Student forms small business during pandemic
By Jessica Rodriguez
Director of Photography
Published Friday, Oct. 30, 2020
The novel coronavirus pandemic presents new challenges for most everyone. Texas A&M International University sophomore communication disorders major Ana Karen Arriaga is no exception; it helped her hone a new passion which turned into a money-making business.
Since early March when the pandemic began to isolate people in their homes in South Texas, many young Laredoans created small businesses. Most of these started and continue to thrive on both Facebook and Instagram. On July 9, Arriaga joined this new wave of small entrepreneurs.

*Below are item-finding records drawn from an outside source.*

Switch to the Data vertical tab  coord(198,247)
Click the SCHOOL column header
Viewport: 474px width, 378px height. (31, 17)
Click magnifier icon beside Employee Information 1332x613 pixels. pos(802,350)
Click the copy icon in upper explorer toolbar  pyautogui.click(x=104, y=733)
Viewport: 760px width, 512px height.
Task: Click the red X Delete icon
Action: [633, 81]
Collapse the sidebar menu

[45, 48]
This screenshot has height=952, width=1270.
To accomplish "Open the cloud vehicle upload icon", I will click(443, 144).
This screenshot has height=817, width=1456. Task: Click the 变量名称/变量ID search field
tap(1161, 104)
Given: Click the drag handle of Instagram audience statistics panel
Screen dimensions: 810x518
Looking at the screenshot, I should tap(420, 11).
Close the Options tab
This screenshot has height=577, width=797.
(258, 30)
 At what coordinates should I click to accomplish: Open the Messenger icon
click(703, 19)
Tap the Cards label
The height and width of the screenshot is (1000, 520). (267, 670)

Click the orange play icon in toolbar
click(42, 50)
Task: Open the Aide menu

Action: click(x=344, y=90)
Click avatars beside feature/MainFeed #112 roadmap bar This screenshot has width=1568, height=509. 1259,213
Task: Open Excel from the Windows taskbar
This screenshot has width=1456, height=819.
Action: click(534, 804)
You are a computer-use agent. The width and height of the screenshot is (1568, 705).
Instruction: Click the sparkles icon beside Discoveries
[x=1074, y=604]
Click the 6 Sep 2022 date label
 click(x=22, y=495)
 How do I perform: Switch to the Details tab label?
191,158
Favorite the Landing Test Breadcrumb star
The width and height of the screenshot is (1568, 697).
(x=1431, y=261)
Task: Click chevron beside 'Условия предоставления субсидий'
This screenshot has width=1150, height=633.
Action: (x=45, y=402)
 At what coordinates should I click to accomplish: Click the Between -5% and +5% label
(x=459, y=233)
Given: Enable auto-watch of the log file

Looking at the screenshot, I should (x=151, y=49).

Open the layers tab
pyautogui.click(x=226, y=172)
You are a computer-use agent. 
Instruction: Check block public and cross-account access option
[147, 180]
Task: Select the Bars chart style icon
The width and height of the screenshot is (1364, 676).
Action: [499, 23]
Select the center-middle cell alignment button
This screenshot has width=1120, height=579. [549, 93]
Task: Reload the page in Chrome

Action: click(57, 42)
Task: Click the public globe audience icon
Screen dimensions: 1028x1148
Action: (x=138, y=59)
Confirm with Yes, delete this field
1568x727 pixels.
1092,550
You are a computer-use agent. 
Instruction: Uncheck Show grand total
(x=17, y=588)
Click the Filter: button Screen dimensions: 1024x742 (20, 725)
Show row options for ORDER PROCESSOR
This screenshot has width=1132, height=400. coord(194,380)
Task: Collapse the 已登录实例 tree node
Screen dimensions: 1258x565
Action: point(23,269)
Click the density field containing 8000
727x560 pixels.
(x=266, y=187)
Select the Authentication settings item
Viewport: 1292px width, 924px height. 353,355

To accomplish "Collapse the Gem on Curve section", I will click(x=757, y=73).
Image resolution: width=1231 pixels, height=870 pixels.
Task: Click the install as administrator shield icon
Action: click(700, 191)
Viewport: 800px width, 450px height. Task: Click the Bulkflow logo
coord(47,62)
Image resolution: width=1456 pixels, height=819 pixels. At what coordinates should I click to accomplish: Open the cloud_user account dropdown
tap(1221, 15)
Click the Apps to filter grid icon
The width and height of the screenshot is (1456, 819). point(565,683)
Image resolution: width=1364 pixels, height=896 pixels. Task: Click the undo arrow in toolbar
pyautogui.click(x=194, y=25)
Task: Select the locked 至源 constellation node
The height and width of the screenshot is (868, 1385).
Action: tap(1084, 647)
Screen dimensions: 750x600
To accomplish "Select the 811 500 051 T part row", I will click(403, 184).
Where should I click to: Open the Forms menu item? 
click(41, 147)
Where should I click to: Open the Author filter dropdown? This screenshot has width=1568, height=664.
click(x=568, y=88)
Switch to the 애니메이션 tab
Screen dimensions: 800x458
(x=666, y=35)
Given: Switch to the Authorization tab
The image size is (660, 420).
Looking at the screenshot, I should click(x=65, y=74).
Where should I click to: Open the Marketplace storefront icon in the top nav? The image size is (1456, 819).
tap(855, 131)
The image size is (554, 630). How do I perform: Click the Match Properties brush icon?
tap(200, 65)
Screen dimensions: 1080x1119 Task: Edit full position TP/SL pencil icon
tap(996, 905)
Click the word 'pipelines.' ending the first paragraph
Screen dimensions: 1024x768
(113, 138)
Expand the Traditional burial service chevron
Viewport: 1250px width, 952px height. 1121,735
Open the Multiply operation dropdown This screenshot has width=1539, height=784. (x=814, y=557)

“My business is called ShopHunnyBunny and the name came from my Animal Crossing Island’s name which is HunnyBunny,” Arriaga said. “I began making stickers and vinyl decals for myself but one day, one of my best friends asked me to make something for her, and from there other people started ordering as well. That motivated me to create my Instagram page.
“I decided to make my own business because I wanted to try something new. During this pandemic, I have spent my time learning how to create many things. Such as learning how to draw and make stickers, as well as learning how to design logos for local businesses.”
Her Instagram feed currently includes 887 followers and she participated in five giveaways with multiple online small-business owners, which helped in reaching new people from around Laredo. She also sells stickers, tassels and custom tote bags and frames with decals on her page.
Although business turned good for her, she says the pandemic is tough on everyone, including herself.
“COVID-19 has affected everyone unfortunately, but my heart hurts for those who have lost loved ones,” Arriaga said. “This September, my family lost our beautiful aunt. Although it’s been hard, we continue to trust that God has a purpose for everything that he does. School life has been good. I do miss going to campus though.”
Her final advice for those seeking a positive light during this time is to keep eyes on the prize and just do it.
“My advice would be to go for it,” she said. “If you’re passionate about what you want to do and you’re a hard worker, it will work out.”
She also thanked her parents, brother, family and friends for supporting her passion and helping make her business a reality.